Question

Suppose $$A$$ and $$B$$ are events in a sample space $$S$$ and suppose that $$P(A)=0.6, P\left(B^{c}\right)=0.4$$, and $$P(A \cap B)=0.2$$. What is $$P(A \cup B)$$ ?

Answer

**step1 Calculate the probability of event B**

To find the probability of event B, we use the property that the probability of an event and the probability of its complement sum to 1.

$$P(B) = 1 - P(B^c)$$

Given $$P(B^c) = 0.4$$. Substitute this value into the formula:

$$P(B) = 1 - 0.4 = 0.6$$

**step2 Calculate the probability of the union of events A and B**

To find the probability of the union of two events A and B, we use the formula for the probability of the union, which accounts for the overlap between the two events.

$$P(A \cup B) = P(A) + P(B) - P(A \cap B)$$

Given $$P(A) = 0.6$$, $$P(B) = 0.6$$ (calculated in Step 1), and $$P(A \cap B) = 0.2$$. Substitute these values into the formula:

$$P(A \cup B) = 0.6 + 0.6 - 0.2$$

$$P(A \cup B) = 1.2 - 0.2$$

$$P(A \cup B) = 1.0$$

Alternative answer

Answer: 1.0 Explain
This is a question about how to find the probability of the union of two events when you know the probabilities of each event and their intersection, and also how to use the complement of an event. . The solving step is:

1. First, we know that the probability of an event happening plus the probability of it *not* happening (its complement) always adds up to 1. So, if we know P(Bᶜ) (the probability that B doesn't happen) is 0.4, we can find P(B) by subtracting 0.4 from 1.
P(B) = 1 - P(Bᶜ) = 1 - 0.4 = 0.6.

2. Next, we use a super handy formula for finding the probability of either A *or* B happening (that's P(A ∪ B)). The formula is:
P(A ∪ B) = P(A) + P(B) - P(A ∩ B)
This formula helps us avoid double-counting the part where both A and B happen at the same time (that's P(A ∩ B)).

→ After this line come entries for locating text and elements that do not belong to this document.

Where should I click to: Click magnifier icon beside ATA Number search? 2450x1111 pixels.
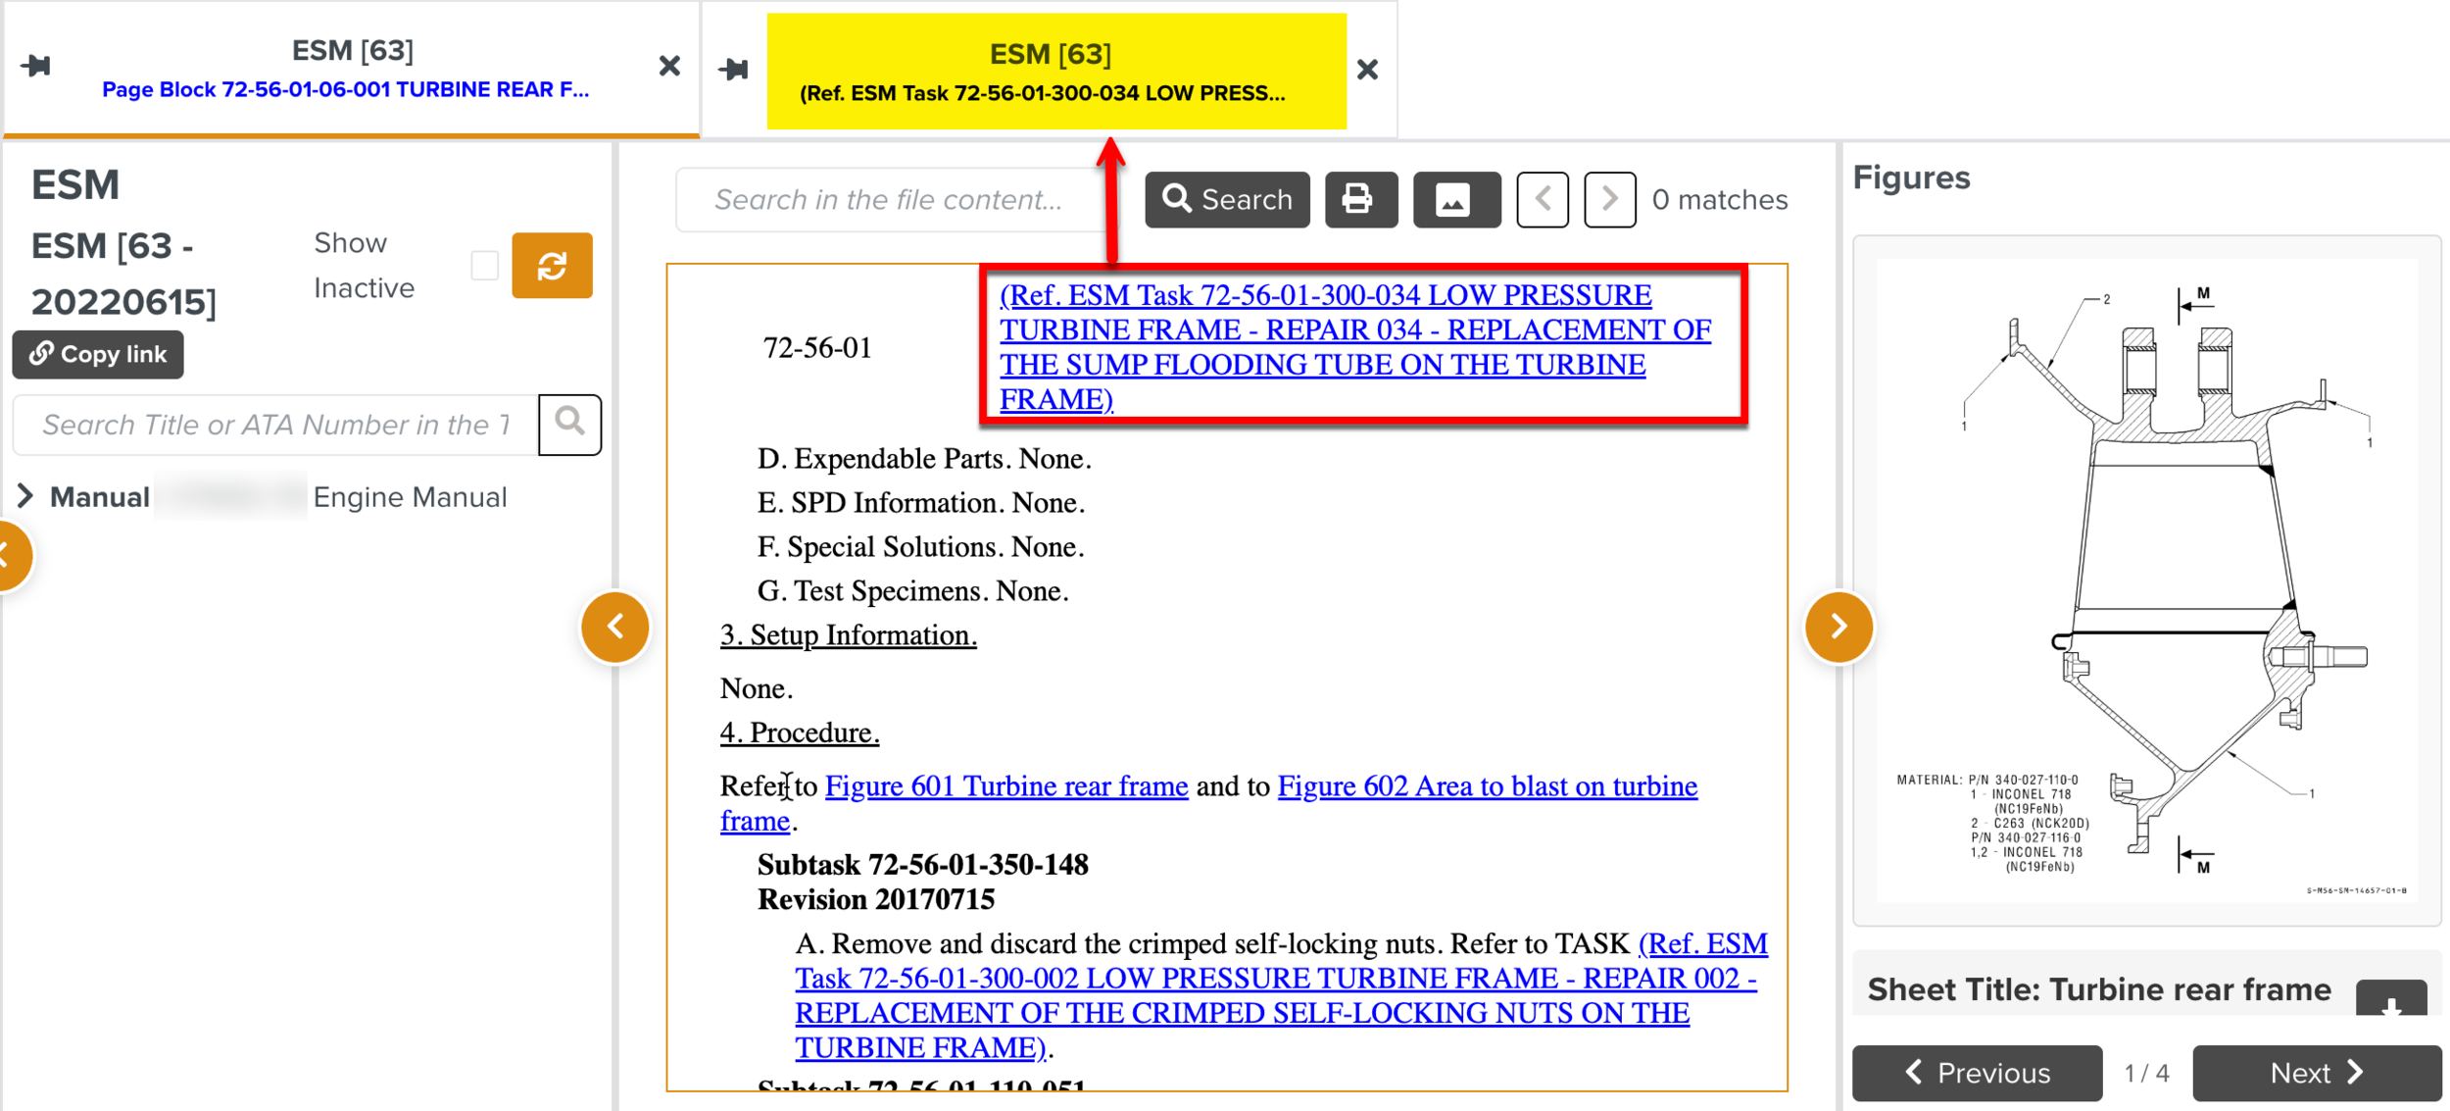pyautogui.click(x=569, y=425)
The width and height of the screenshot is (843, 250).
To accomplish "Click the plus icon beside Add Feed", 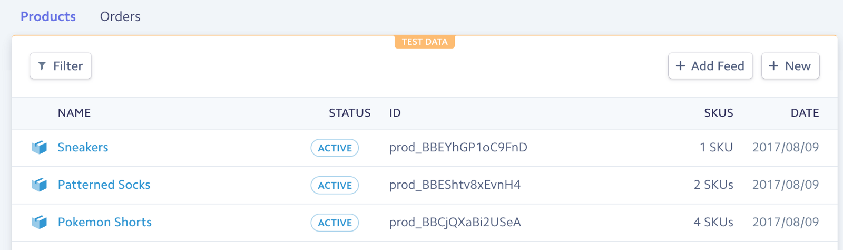I will (680, 66).
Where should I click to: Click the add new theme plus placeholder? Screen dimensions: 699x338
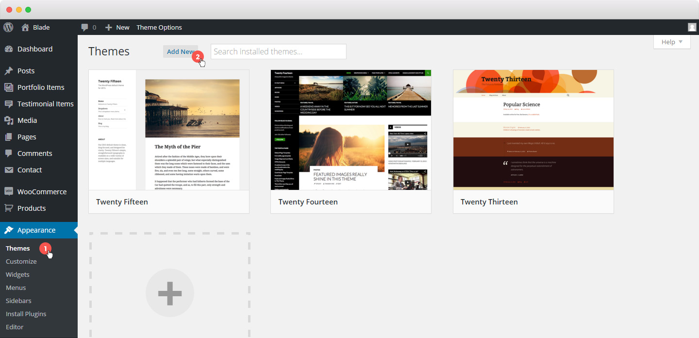pos(169,293)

3. Now, we just plug in the numbers we know into the formula:
P(A) = 0.6
P(B) = 0.6 (which we just found!)
P(A ∩ B) = 0.2
So, P(A ∪ B) = 0.6 + 0.6 - 0.2

4. Finally, we do the math:
P(A ∪ B) = 1.2 - 0.2 = 1.0

Alternative answer

Answer: 1.0 Explain
This is a question about probability, specifically how to find the probability of the union of two events using their individual probabilities and the probability of their intersection. We also use the concept of a complement event. . The solving step is:

First, we're given the probability of event A, P(A) = 0.6. We also have the probability of the complement of B, P(B^c) = 0.4. And we know the probability of both A and B happening, P(A ∩ B) = 0.2. We need to find P(A U B), which is the probability of A or B happening.

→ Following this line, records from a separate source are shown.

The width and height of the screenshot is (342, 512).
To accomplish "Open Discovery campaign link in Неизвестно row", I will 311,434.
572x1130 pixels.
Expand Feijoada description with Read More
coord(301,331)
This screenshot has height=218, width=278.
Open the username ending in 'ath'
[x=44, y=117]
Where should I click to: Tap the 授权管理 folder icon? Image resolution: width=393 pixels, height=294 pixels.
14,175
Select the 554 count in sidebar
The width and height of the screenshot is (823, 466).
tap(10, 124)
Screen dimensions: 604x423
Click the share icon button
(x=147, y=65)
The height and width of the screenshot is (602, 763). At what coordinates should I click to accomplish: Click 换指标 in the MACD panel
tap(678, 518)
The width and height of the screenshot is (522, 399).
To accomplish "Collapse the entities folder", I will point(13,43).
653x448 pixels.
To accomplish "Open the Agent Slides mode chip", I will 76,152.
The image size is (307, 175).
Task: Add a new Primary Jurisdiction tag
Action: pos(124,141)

1. **Find P(B)**: We know that the probability of an event plus the probability of its complement always adds up to 1. So, P(B) + P(B^c) = 1.
Since P(B^c) = 0.4, we can find P(B):
P(B) = 1 - P(B^c) = 1 - 0.4 = 0.6

2. **Use the Probability Union Rule**: To find the probability of A or B happening, we use the formula:
P(A U B) = P(A) + P(B) - P(A ∩ B)
Now, we just plug in the values we know:
P(A U B) = 0.6 (from P(A)) + 0.6 (from our calculated P(B)) - 0.2 (from P(A ∩ B))
P(A U B) = 1.2 - 0.2
P(A U B) = 1.0

So, the probability of A or B happening is 1.0.

Alternative answer

Answer: 1.0 Explain
This is a question about probability and how events can combine or overlap . The solving step is:

First, let's figure out the probability of event B happening, which we write as P(B). We're given P(B^c), which means the probability of B *not* happening. Since something either happens or it doesn't, we can find P(B) by subtracting P(B^c) from 1:
P(B) = 1 - P(B^c)
P(B) = 1 - 0.4
P(B) = 0.6

Next, we want to find the probability of A *or* B happening, which is written as P(A U B). When we want to find the probability of one event OR another event happening, we usually add their probabilities. But, if there's a chance both events can happen at the same time (which we call the intersection, P(A ∩ B)), we've counted that overlap twice. So, we need to subtract that overlap one time to get the correct answer. The formula for this is:
P(A U B) = P(A) + P(B) - P(A ∩ B)

Now we just put in all the numbers we know:
P(A U B) = 0.6 (that's P(A)) + 0.6 (that's P(B), which we just figured out) - 0.2 (that's P(A ∩ B), which was given)
P(A U B) = 1.2 - 0.2
P(A U B) = 1.0

So, the probability of A or B happening is 1.0! That means it's definitely going to happen that A occurs or B occurs (or both!).